*DIRECTIONS*
Your answer must match the data word for word.
** Opening AVAILABLE DATA block **
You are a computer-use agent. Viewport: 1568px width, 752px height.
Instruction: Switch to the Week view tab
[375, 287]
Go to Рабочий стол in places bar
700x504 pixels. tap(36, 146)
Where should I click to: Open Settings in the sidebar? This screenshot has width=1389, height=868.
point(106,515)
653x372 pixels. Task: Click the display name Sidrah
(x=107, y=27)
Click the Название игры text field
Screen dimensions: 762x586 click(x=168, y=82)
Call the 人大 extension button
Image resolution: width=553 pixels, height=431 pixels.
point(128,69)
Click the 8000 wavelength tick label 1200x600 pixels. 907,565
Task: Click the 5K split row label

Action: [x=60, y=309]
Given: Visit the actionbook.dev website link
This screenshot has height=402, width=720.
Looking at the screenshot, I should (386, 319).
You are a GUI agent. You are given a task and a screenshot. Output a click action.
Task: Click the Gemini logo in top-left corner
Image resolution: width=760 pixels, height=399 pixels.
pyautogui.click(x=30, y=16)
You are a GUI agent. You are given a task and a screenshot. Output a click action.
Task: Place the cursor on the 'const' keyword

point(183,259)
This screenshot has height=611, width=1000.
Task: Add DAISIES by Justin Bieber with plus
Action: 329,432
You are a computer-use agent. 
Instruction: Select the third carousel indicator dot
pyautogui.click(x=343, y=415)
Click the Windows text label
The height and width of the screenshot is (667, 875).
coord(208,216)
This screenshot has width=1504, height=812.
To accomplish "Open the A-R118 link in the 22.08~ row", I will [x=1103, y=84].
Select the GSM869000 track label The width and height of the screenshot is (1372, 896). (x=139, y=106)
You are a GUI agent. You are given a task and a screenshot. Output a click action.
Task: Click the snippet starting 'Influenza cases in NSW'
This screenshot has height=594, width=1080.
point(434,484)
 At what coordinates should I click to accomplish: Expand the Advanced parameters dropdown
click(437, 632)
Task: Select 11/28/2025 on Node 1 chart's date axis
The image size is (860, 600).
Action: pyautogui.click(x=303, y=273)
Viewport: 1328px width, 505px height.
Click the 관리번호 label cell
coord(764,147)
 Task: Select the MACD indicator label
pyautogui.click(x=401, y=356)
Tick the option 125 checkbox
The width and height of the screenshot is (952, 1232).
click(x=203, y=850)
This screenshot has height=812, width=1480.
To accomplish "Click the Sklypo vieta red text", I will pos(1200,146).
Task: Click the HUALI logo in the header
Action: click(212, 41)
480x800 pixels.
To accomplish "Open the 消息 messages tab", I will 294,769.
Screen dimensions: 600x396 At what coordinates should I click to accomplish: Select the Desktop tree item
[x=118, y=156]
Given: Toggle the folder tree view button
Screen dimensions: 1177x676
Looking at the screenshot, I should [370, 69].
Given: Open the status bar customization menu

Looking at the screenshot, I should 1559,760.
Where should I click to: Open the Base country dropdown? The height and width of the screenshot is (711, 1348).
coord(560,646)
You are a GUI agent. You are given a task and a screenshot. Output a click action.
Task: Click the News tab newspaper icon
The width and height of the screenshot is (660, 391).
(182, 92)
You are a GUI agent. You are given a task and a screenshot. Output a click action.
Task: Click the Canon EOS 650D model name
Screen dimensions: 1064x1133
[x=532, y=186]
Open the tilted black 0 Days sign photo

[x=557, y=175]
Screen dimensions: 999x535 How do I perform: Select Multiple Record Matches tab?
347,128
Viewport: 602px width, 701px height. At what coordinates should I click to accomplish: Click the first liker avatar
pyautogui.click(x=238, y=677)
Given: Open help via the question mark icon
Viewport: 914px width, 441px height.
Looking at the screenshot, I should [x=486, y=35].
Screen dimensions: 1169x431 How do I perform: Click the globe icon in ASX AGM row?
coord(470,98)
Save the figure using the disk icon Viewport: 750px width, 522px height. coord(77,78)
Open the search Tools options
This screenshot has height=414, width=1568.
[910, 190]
** Closing AVAILABLE DATA block **
*ANSWER SECTION*
You are a computer-use agent. Viewport: 1568px width, 752px height.
Instruction: Switch to the Week view tab
[375, 287]
Go to Рабочий стол in places bar
700x504 pixels. tap(36, 146)
Where should I click to: Open Settings in the sidebar? This screenshot has width=1389, height=868.
point(106,515)
653x372 pixels. Task: Click the display name Sidrah
(x=107, y=27)
Click the Название игры text field
Screen dimensions: 762x586 click(x=168, y=82)
Call the 人大 extension button
Image resolution: width=553 pixels, height=431 pixels.
point(128,69)
Click the 8000 wavelength tick label 1200x600 pixels. 907,565
Task: Click the 5K split row label

Action: [x=60, y=309]
Given: Visit the actionbook.dev website link
This screenshot has height=402, width=720.
Looking at the screenshot, I should (386, 319).
You are a GUI agent. You are given a task and a screenshot. Output a click action.
Task: Click the Gemini logo in top-left corner
Image resolution: width=760 pixels, height=399 pixels.
pyautogui.click(x=30, y=16)
You are a GUI agent. You are given a task and a screenshot. Output a click action.
Task: Place the cursor on the 'const' keyword

point(183,259)
This screenshot has height=611, width=1000.
Task: Add DAISIES by Justin Bieber with plus
Action: 329,432
You are a computer-use agent. 
Instruction: Select the third carousel indicator dot
pyautogui.click(x=343, y=415)
Click the Windows text label
The height and width of the screenshot is (667, 875).
coord(208,216)
This screenshot has width=1504, height=812.
To accomplish "Open the A-R118 link in the 22.08~ row", I will [x=1103, y=84].
Select the GSM869000 track label The width and height of the screenshot is (1372, 896). (x=139, y=106)
You are a GUI agent. You are given a task and a screenshot. Output a click action.
Task: Click the snippet starting 'Influenza cases in NSW'
This screenshot has height=594, width=1080.
point(434,484)
 At what coordinates should I click to accomplish: Expand the Advanced parameters dropdown
click(437, 632)
Task: Select 11/28/2025 on Node 1 chart's date axis
The image size is (860, 600).
Action: pyautogui.click(x=303, y=273)
Viewport: 1328px width, 505px height.
Click the 관리번호 label cell
coord(764,147)
 Task: Select the MACD indicator label
pyautogui.click(x=401, y=356)
Tick the option 125 checkbox
The width and height of the screenshot is (952, 1232).
click(x=203, y=850)
This screenshot has height=812, width=1480.
To accomplish "Click the Sklypo vieta red text", I will pos(1200,146).
Task: Click the HUALI logo in the header
Action: click(212, 41)
480x800 pixels.
To accomplish "Open the 消息 messages tab", I will 294,769.
Screen dimensions: 600x396 At what coordinates should I click to accomplish: Select the Desktop tree item
[x=118, y=156]
Given: Toggle the folder tree view button
Screen dimensions: 1177x676
Looking at the screenshot, I should [370, 69].
Given: Open the status bar customization menu

Looking at the screenshot, I should 1559,760.
Where should I click to: Open the Base country dropdown? The height and width of the screenshot is (711, 1348).
coord(560,646)
You are a GUI agent. You are given a task and a screenshot. Output a click action.
Task: Click the News tab newspaper icon
The width and height of the screenshot is (660, 391).
(182, 92)
You are a GUI agent. You are given a task and a screenshot. Output a click action.
Task: Click the Canon EOS 650D model name
Screen dimensions: 1064x1133
[x=532, y=186]
Open the tilted black 0 Days sign photo

[x=557, y=175]
Screen dimensions: 999x535 How do I perform: Select Multiple Record Matches tab?
347,128
Viewport: 602px width, 701px height. At what coordinates should I click to accomplish: Click the first liker avatar
pyautogui.click(x=238, y=677)
Given: Open help via the question mark icon
Viewport: 914px width, 441px height.
Looking at the screenshot, I should [x=486, y=35].
Screen dimensions: 1169x431 How do I perform: Click the globe icon in ASX AGM row?
coord(470,98)
Save the figure using the disk icon Viewport: 750px width, 522px height. coord(77,78)
Open the search Tools options
This screenshot has height=414, width=1568.
[910, 190]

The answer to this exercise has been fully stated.